Yesterday, perhaps against all better judgment, I took the train. I took the MRT, which has become, for better or worse, a symbol of all that's wrong with the government. (I must note that I am drafting this entry, by hand, at a conference room inside the offices of a major government agency.) Over the years (and across administrations) it's become this inefficient and insecure mess, groaning and sputtering under the wright of this urban agglomeration's much-vaunted growth. It's fascinating, in this grotesque way: how has it become this bad, when thirteen years ago, when I took the trains from La Salle in between classes to take a chance at a radio career, it already was?

But then, it was the best option. I had to walk from the flat to the grocery to get some paper plates and plastic utensils: there's a sudden potluck get-together and it's difficult to have budgets approved on the fly.

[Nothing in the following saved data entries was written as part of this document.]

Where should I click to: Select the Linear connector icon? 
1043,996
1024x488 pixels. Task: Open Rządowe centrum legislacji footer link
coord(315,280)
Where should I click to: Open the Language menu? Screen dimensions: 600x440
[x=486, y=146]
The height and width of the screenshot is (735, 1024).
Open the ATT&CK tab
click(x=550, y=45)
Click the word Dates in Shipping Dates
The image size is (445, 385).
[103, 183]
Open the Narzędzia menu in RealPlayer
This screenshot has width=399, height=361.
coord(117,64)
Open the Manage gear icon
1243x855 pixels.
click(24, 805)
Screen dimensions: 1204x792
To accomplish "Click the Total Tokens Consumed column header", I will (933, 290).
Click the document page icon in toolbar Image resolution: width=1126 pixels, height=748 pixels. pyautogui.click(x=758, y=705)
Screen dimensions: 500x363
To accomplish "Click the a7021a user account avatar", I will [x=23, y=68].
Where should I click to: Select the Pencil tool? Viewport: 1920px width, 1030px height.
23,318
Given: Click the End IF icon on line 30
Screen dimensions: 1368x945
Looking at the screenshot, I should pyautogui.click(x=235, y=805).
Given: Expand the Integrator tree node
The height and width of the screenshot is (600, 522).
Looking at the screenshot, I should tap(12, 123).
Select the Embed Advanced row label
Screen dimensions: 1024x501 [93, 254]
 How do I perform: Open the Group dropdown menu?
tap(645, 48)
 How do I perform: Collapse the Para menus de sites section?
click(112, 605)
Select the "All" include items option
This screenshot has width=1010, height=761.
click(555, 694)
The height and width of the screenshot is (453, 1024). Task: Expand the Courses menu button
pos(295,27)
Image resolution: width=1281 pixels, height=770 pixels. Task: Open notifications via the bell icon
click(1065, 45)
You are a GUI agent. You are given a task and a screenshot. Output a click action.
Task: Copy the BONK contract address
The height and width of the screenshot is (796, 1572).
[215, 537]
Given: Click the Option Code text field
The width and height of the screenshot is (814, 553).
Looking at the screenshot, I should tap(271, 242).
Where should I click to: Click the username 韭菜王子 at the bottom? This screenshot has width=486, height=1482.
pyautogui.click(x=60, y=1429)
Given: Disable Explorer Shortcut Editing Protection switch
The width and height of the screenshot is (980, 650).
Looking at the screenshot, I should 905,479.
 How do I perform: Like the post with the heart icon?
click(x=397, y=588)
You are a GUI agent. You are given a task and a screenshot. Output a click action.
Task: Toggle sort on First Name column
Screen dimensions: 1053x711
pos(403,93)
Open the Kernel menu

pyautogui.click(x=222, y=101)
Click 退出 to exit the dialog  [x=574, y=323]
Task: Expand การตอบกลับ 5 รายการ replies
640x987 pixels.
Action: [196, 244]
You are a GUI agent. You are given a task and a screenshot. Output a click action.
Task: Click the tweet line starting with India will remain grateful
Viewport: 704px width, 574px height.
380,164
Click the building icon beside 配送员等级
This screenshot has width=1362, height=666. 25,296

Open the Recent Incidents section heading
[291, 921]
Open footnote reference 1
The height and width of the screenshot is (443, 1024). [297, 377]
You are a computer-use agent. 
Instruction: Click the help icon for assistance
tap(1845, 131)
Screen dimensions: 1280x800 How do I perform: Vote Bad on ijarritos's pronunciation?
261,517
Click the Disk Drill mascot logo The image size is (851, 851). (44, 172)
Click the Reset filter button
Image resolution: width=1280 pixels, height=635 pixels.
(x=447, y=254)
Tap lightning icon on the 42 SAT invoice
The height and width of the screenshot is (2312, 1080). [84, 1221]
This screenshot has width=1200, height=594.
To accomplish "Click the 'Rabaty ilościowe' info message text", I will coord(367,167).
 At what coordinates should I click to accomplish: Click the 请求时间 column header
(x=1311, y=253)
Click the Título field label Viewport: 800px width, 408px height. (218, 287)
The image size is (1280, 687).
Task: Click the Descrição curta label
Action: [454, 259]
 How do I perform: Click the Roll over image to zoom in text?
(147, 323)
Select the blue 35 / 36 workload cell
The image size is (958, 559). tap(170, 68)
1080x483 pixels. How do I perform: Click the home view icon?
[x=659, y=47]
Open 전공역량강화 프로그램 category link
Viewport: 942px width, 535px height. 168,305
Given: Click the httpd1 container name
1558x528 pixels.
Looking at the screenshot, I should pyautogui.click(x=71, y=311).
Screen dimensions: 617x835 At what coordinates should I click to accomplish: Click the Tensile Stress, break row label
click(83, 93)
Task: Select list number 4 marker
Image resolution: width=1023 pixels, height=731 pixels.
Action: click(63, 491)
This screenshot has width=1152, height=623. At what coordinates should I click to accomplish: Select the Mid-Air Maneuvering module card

I could get a bus, but we don't have working bus stops along EDSA, if we're to be frank. A taxi is too expensive. A ride-sharing app has never been on my phone, and I'm not going to download it now, still. A train is not reliable. But then, decisions like these, here, are no longer rooted in logic, but in some sort of survival instinct - if not the need to get out alive, at least the need to exert as little effort as possible.

I have a Beep card. I got one when I had to use the train to travel to someone's wake. I barely use it, because I don't really use the trains - again, geography - and I don't frequently take the P2P buses, and you can't really use the cards in most other places anyway. (FamilyMart, Wendy's, and where else?) But it's always been in my wallet, ready to be tapped on the terminals when I have to. And yet, when I did just that at the MRT station, it wouldn't bite. I had to take it out of my wallet. I never had to do that in Hong Kong, or even at the P2P terminals.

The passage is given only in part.